» **WHAT THE TASK ASKS**: Quote all of the records below verbatim, keeping every character and line unchanged.

» **LISTING**:
╔══

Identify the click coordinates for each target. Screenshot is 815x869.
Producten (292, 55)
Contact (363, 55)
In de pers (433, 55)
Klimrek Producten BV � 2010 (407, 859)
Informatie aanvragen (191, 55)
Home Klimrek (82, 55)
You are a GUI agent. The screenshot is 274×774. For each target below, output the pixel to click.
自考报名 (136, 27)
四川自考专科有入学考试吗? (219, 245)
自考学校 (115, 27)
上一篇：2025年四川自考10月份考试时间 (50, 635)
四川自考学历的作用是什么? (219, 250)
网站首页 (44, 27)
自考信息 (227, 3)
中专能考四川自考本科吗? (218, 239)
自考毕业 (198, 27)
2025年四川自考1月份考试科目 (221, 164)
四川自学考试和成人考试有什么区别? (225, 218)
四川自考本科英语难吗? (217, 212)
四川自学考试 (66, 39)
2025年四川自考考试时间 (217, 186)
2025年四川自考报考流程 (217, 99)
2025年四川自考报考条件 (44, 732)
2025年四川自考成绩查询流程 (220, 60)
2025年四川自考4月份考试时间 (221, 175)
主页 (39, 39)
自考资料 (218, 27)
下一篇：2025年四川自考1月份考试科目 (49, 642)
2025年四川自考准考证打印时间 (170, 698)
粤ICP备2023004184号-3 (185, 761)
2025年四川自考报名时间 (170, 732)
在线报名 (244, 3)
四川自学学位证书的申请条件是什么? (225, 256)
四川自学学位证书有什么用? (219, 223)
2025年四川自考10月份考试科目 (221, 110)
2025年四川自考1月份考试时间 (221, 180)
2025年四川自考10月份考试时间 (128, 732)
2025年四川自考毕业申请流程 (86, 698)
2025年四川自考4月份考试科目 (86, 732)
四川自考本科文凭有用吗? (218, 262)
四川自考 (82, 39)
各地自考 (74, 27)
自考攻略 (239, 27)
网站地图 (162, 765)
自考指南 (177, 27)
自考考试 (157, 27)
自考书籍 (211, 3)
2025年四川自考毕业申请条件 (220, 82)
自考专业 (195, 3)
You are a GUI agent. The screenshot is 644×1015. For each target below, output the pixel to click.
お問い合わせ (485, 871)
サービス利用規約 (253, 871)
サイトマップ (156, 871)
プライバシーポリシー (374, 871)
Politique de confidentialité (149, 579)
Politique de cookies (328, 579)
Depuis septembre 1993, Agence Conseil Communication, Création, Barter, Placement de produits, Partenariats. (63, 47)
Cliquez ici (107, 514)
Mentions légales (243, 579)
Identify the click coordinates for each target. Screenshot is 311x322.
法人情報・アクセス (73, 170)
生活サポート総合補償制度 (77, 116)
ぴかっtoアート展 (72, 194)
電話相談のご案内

╚══

» **COMPLETE RESPONSE**:
Identify the click coordinates for each target. Screenshot is 815x869.
Producten (292, 55)
Contact (363, 55)
In de pers (433, 55)
Klimrek Producten BV � 2010 (407, 859)
Informatie aanvragen (191, 55)
Home Klimrek (82, 55)
You are a GUI agent. The screenshot is 274×774. For each target below, output the pixel to click.
自考报名 (136, 27)
四川自考专科有入学考试吗? (219, 245)
自考学校 (115, 27)
上一篇：2025年四川自考10月份考试时间 (50, 635)
四川自考学历的作用是什么? (219, 250)
网站首页 (44, 27)
自考信息 (227, 3)
中专能考四川自考本科吗? (218, 239)
自考毕业 (198, 27)
2025年四川自考1月份考试科目 (221, 164)
四川自学考试和成人考试有什么区别? (225, 218)
四川自考本科英语难吗? (217, 212)
四川自学考试 (66, 39)
2025年四川自考考试时间 (217, 186)
2025年四川自考报考流程 (217, 99)
2025年四川自考报考条件 (44, 732)
2025年四川自考成绩查询流程 (220, 60)
2025年四川自考4月份考试时间 (221, 175)
主页 (39, 39)
自考资料 (218, 27)
下一篇：2025年四川自考1月份考试科目 (49, 642)
2025年四川自考准考证打印时间 (170, 698)
粤ICP备2023004184号-3 (185, 761)
2025年四川自考报名时间 (170, 732)
在线报名 (244, 3)
四川自学学位证书的申请条件是什么? (225, 256)
四川自学学位证书有什么用? (219, 223)
2025年四川自考10月份考试科目 (221, 110)
2025年四川自考1月份考试时间 (221, 180)
2025年四川自考10月份考试时间 (128, 732)
2025年四川自考毕业申请流程 (86, 698)
2025年四川自考4月份考试科目 (86, 732)
四川自考本科文凭有用吗? (218, 262)
四川自考 (82, 39)
各地自考 (74, 27)
自考攻略 (239, 27)
网站地图 (162, 765)
自考指南 (177, 27)
自考考试 (157, 27)
自考书籍 (211, 3)
2025年四川自考毕业申请条件 (220, 82)
自考专业 (195, 3)
You are a GUI agent. The screenshot is 644×1015. For each target below, output the pixel to click.
お問い合わせ (485, 871)
サービス利用規約 (253, 871)
サイトマップ (156, 871)
プライバシーポリシー (374, 871)
Politique de confidentialité (149, 579)
Politique de cookies (328, 579)
Depuis septembre 1993, Agence Conseil Communication, Création, Barter, Placement de produits, Partenariats. (63, 47)
Cliquez ici (107, 514)
Mentions légales (243, 579)
Identify the click coordinates for each target. Screenshot is 311x322.
法人情報・アクセス (73, 170)
生活サポート総合補償制度 (77, 116)
ぴかっtoアート展 (72, 194)
電話相談のご案内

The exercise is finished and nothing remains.